7. **Solving the integral step-by-step:**
* **Innermost integral (with respect to $z$):**
$\int_0^{4-4r^2} 6z r^2 |\cos \theta| \, dz = 6r^2 |\cos \theta| \left[ \frac{z^2}{2} \right]_0^{4-4r^2}$
$= 6r^2 |\cos \theta| \frac{(4-4r^2)^2}{2} = 3r^2 |\cos \theta| (16(1-r^2)^2)$
$= 48r^2 (1-r^2)^2 |\cos \theta|$

* **Middle integral (with respect to $r$):**
$\int_0^1 48r^2 (1-r^2)^2 |\cos \theta| \, dr = 48 |\cos \theta| \int_0^1 r^2 (1 - 2r^2 + r^4) \, dr$
$= 48 |\cos \theta| \int_0^1 (r^2 - 2r^4 + r^6) \, dr$
$= 48 |\cos \theta| \left[ \frac{r^3}{3} - \frac{2r^5}{5} + \frac{r^7}{7} \right]_0^1$
$= 48 |\cos \theta| \left( \frac{1}{3} - \frac{2}{5} + \frac{1}{7} \right)$
To add these fractions, find a common denominator, which is $3 \times 5 \times 7 = 105$:
$= 48 |\cos \theta| \left( \frac{35}{105} - \frac{42}{105} + \frac{15}{105} \right)$
$= 48 |\cos \theta| \left( \frac{8}{105} \right) = \frac{384}{105} |\cos \theta| = \frac{128}{35} |\cos \theta|$ (after dividing both by 3)

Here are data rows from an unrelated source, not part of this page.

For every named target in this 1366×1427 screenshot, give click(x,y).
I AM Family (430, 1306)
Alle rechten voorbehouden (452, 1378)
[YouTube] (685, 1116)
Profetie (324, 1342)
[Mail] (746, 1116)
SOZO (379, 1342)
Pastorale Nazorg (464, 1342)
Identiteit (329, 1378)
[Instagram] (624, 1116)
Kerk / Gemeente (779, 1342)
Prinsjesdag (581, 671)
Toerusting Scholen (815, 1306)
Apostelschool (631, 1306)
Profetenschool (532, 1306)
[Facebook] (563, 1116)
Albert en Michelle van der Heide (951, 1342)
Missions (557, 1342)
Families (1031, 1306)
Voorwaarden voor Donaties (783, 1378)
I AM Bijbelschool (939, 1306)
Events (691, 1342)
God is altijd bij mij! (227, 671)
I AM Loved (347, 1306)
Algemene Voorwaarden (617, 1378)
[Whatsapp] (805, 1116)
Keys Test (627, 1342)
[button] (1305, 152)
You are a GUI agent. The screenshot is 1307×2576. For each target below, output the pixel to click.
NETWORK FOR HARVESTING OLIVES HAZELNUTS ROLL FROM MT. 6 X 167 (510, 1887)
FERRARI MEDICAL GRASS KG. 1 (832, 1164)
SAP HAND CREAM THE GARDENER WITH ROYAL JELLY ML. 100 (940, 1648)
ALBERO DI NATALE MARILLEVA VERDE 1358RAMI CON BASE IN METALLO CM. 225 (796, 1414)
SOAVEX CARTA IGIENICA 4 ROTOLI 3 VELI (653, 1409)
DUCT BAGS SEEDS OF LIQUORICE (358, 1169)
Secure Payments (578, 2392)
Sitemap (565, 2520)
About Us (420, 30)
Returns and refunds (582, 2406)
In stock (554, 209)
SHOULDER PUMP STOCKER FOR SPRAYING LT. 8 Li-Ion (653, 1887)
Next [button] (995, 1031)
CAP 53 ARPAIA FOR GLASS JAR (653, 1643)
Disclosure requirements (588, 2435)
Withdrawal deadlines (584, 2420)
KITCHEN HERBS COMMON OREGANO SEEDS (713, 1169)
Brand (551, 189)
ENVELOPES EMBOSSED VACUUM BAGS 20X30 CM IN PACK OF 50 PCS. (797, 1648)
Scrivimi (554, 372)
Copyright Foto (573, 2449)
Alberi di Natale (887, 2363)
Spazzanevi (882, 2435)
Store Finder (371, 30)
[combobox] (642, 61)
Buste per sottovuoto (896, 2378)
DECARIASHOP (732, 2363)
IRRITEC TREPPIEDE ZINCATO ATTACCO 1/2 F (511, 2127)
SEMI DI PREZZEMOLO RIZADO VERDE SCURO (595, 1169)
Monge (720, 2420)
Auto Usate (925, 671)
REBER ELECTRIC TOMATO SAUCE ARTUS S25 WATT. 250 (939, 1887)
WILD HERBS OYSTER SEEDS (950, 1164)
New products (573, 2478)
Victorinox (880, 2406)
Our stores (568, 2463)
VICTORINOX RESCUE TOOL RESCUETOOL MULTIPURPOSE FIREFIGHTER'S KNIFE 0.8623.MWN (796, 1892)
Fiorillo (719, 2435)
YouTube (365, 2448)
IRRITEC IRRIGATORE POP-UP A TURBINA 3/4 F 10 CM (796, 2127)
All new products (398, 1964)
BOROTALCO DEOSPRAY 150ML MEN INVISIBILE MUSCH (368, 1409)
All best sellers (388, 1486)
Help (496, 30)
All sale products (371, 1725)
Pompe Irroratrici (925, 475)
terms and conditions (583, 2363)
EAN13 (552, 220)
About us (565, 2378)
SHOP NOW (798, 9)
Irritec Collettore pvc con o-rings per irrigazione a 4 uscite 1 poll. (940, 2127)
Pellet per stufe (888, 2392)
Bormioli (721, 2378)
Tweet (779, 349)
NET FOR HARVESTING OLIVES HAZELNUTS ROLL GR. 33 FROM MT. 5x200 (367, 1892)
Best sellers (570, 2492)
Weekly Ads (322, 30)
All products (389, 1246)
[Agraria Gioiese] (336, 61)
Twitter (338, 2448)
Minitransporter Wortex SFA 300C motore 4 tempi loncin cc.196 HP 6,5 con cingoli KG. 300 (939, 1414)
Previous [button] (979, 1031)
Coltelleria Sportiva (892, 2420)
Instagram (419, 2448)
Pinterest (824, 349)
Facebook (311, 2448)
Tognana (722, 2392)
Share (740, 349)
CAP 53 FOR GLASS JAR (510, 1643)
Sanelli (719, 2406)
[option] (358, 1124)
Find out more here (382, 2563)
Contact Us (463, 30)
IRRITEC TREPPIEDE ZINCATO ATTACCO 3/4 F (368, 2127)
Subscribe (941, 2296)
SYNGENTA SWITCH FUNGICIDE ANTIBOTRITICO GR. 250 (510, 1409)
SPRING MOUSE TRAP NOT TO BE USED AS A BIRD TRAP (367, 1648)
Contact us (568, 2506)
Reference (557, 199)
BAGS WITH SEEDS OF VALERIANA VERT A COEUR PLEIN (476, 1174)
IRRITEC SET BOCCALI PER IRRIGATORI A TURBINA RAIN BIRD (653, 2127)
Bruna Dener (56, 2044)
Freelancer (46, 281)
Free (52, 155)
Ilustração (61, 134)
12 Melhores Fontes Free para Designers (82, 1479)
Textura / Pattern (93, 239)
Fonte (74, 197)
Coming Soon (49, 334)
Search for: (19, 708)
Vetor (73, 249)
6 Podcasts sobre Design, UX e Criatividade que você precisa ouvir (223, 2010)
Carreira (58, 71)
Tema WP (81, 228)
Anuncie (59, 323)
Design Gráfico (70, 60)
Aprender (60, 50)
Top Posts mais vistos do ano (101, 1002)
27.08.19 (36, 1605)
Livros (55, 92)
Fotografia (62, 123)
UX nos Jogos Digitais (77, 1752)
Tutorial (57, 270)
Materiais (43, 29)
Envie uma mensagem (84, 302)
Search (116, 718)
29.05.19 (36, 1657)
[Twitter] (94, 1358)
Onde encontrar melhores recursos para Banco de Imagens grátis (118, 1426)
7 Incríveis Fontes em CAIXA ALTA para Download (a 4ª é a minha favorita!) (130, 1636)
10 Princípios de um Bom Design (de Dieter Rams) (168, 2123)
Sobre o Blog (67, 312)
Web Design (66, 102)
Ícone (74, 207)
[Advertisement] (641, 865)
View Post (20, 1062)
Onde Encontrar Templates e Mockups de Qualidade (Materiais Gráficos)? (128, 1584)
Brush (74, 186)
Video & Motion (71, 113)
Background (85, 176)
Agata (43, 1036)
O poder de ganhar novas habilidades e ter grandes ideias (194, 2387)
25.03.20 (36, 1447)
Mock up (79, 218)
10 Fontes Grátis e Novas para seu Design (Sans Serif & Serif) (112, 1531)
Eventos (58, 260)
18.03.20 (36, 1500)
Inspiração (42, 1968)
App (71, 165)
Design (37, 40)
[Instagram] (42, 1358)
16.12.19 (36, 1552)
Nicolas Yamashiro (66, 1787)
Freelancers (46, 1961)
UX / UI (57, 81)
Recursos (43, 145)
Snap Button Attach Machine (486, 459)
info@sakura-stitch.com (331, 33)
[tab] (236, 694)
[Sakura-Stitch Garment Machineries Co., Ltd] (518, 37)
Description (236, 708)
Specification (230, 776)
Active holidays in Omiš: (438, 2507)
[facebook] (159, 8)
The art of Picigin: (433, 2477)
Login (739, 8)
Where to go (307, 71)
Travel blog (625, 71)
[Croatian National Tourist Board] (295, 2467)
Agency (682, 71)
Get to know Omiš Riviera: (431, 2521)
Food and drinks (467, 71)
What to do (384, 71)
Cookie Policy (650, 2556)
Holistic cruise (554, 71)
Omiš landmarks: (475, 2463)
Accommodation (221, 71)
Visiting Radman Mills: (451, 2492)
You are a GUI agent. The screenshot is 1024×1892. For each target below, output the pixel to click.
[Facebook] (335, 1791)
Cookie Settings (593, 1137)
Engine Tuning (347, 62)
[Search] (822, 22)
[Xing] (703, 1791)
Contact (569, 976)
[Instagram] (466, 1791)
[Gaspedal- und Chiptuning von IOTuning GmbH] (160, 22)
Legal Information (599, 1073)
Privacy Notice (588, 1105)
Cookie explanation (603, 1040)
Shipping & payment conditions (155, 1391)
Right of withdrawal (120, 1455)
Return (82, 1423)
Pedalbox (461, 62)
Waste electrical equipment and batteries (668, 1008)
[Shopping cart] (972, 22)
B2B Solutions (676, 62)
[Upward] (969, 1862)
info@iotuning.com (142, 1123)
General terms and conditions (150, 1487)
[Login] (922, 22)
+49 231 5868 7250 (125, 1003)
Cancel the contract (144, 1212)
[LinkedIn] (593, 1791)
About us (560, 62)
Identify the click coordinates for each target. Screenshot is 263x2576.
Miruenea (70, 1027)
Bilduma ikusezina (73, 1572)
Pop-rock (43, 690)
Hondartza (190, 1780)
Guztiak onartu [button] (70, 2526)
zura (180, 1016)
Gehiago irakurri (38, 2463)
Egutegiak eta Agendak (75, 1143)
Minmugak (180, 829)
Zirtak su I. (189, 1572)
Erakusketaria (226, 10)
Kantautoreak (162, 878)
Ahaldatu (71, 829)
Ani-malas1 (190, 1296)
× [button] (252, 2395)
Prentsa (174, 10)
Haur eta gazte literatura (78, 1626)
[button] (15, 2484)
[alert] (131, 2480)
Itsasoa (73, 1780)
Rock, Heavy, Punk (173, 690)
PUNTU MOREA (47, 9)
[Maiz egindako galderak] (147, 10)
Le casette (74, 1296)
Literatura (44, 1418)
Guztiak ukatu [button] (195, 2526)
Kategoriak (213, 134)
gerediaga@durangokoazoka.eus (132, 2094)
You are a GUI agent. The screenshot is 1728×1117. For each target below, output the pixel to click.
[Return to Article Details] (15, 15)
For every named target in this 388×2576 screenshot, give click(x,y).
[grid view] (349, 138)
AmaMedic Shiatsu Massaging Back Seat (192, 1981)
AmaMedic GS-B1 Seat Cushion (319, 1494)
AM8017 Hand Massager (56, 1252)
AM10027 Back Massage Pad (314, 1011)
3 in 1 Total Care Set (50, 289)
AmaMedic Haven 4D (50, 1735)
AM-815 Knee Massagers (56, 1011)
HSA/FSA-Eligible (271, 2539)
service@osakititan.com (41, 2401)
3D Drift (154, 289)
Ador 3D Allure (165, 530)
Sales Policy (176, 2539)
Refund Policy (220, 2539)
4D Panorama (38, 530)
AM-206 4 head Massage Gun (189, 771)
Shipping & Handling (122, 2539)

* **Outermost integral (with respect to $\theta$):**
$M = \int_0^{2\pi} \frac{128}{35} |\cos \theta| \, d\theta$
The function $|\cos \theta|$ repeats every $\pi$ and is positive in quadrants 1 and 4, and negative in 2 and 3. Its integral over one quarter cycle, say $0$ to $\pi/2$, is $\int_0^{\pi/2} \cos \theta \, d\theta = [\sin \theta]_0^{\pi/2} = 1$. Since there are four such 'humps' (two positive, two negative but made positive by absolute value) in $0$ to $2\pi$, the integral of $|\cos \theta|$ over $0$ to $2\pi$ is $4 \times 1 = 4$.
So, $M = \frac{128}{35} \times 4 = \frac{512}{35}$.

The final answer is $512/35$ slugs! It was a bit tricky with the coordinate change, but it made the integration much cleaner!